## Source records
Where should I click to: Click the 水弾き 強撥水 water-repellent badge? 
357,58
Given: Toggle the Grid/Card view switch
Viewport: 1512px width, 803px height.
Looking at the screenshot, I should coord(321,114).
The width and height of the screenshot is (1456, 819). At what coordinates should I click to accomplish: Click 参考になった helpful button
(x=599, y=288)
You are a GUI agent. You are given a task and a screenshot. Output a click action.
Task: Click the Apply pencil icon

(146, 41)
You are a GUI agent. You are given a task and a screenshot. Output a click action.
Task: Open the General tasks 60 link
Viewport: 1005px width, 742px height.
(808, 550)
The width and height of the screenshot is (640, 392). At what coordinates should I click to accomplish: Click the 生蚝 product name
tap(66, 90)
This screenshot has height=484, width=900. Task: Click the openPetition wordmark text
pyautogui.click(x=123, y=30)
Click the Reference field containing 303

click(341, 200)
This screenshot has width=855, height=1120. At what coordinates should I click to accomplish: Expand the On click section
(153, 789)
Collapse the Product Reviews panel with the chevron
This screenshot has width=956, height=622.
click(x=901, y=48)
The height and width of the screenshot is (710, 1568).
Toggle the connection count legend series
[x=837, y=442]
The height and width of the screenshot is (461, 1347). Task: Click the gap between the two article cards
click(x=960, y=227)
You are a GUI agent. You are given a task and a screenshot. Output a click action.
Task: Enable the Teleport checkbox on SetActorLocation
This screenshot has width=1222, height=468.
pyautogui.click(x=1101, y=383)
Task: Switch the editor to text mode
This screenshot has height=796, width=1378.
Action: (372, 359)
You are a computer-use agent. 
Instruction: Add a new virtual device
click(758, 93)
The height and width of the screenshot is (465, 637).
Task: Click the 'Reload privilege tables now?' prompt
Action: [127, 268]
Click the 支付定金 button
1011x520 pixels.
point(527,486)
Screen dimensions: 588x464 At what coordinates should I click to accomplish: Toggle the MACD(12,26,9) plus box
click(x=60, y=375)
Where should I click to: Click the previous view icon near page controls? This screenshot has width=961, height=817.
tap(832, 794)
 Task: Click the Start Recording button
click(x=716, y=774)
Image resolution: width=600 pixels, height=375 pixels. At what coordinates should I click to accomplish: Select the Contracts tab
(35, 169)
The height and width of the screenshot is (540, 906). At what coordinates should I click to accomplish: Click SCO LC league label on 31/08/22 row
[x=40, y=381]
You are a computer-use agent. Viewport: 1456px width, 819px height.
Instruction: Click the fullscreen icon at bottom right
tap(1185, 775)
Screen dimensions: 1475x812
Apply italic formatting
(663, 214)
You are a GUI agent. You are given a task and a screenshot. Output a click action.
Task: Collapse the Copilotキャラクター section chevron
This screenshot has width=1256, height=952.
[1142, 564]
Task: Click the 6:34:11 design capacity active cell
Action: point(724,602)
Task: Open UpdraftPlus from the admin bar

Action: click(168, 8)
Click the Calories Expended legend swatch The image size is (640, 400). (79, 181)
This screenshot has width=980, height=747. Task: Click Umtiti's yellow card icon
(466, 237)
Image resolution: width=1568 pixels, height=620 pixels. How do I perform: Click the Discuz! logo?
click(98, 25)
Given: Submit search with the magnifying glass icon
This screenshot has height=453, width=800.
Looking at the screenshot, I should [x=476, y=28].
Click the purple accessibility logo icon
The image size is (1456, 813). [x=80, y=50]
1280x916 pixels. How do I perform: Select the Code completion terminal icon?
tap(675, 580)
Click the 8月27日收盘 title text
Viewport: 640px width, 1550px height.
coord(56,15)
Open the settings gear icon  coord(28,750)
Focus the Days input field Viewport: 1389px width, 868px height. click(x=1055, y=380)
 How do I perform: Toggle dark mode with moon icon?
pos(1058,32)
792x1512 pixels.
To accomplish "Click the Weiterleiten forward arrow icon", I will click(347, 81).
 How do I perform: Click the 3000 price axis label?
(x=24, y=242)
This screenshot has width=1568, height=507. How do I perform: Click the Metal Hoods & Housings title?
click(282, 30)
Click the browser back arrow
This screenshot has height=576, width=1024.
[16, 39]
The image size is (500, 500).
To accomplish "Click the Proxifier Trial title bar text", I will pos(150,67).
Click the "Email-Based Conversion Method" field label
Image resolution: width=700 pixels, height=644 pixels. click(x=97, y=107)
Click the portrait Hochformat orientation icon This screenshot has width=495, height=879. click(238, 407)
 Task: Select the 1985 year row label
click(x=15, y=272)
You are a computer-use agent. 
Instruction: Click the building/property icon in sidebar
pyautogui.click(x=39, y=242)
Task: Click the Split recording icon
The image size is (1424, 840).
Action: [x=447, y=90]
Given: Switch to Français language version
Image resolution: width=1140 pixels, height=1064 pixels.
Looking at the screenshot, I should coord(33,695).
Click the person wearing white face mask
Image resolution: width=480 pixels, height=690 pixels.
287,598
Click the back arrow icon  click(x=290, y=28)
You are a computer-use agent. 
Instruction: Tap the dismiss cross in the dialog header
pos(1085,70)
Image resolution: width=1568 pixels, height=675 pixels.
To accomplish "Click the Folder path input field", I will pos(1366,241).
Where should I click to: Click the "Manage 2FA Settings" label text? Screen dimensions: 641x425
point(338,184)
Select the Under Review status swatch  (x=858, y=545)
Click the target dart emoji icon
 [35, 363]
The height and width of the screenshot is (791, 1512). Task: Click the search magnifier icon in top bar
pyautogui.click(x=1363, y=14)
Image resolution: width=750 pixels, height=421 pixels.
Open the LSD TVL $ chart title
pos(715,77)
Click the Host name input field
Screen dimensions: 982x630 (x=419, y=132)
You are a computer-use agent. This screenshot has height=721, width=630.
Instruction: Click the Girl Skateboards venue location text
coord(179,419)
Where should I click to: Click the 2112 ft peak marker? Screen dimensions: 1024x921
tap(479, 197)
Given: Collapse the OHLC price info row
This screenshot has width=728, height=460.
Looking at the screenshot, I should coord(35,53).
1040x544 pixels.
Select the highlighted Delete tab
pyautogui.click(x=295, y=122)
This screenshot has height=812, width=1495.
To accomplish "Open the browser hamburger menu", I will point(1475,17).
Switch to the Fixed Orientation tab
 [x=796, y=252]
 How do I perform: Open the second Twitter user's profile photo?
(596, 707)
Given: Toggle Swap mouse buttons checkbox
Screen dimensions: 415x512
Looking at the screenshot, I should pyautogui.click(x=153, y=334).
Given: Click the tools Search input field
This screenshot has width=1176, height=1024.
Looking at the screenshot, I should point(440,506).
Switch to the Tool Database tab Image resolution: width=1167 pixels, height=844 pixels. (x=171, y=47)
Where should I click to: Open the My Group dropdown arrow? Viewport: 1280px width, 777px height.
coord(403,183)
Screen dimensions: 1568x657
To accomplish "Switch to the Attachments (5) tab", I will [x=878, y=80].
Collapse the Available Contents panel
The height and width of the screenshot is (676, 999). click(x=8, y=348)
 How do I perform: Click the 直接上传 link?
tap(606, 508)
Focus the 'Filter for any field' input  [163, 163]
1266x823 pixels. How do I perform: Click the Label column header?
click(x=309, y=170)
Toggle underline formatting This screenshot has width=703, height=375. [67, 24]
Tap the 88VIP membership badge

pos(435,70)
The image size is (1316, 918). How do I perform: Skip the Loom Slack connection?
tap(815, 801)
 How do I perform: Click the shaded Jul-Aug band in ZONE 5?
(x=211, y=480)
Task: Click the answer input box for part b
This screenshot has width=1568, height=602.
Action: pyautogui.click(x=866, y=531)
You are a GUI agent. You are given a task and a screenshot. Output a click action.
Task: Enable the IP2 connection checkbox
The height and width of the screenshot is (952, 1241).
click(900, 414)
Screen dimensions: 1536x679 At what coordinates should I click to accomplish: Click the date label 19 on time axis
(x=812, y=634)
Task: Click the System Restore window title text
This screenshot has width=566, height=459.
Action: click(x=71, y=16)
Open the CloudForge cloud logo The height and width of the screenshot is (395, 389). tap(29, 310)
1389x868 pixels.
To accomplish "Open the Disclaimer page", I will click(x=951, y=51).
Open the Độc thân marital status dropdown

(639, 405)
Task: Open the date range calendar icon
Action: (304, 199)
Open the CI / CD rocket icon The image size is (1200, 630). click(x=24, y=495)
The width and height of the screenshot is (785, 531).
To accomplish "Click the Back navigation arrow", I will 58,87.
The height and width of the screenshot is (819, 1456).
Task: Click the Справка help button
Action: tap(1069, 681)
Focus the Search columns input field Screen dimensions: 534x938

## What the task requires
Can you copy, word for word, the material from the line with "Tap the 88VIP membership badge" through the final line, including both of those lines?

## Exercise answer
Tap the 88VIP membership badge

pos(435,70)
The image size is (1316, 918). How do I perform: Skip the Loom Slack connection?
tap(815, 801)
 How do I perform: Click the shaded Jul-Aug band in ZONE 5?
(x=211, y=480)
Task: Click the answer input box for part b
This screenshot has width=1568, height=602.
Action: pyautogui.click(x=866, y=531)
You are a GUI agent. You are given a task and a screenshot. Output a click action.
Task: Enable the IP2 connection checkbox
The height and width of the screenshot is (952, 1241).
click(900, 414)
Screen dimensions: 1536x679 At what coordinates should I click to accomplish: Click the date label 19 on time axis
(x=812, y=634)
Task: Click the System Restore window title text
This screenshot has width=566, height=459.
Action: click(x=71, y=16)
Open the CloudForge cloud logo The height and width of the screenshot is (395, 389). tap(29, 310)
1389x868 pixels.
To accomplish "Open the Disclaimer page", I will click(x=951, y=51).
Open the Độc thân marital status dropdown

(639, 405)
Task: Open the date range calendar icon
Action: (304, 199)
Open the CI / CD rocket icon The image size is (1200, 630). click(x=24, y=495)
The width and height of the screenshot is (785, 531).
To accomplish "Click the Back navigation arrow", I will 58,87.
The height and width of the screenshot is (819, 1456).
Task: Click the Справка help button
Action: tap(1069, 681)
Focus the Search columns input field Screen dimensions: 534x938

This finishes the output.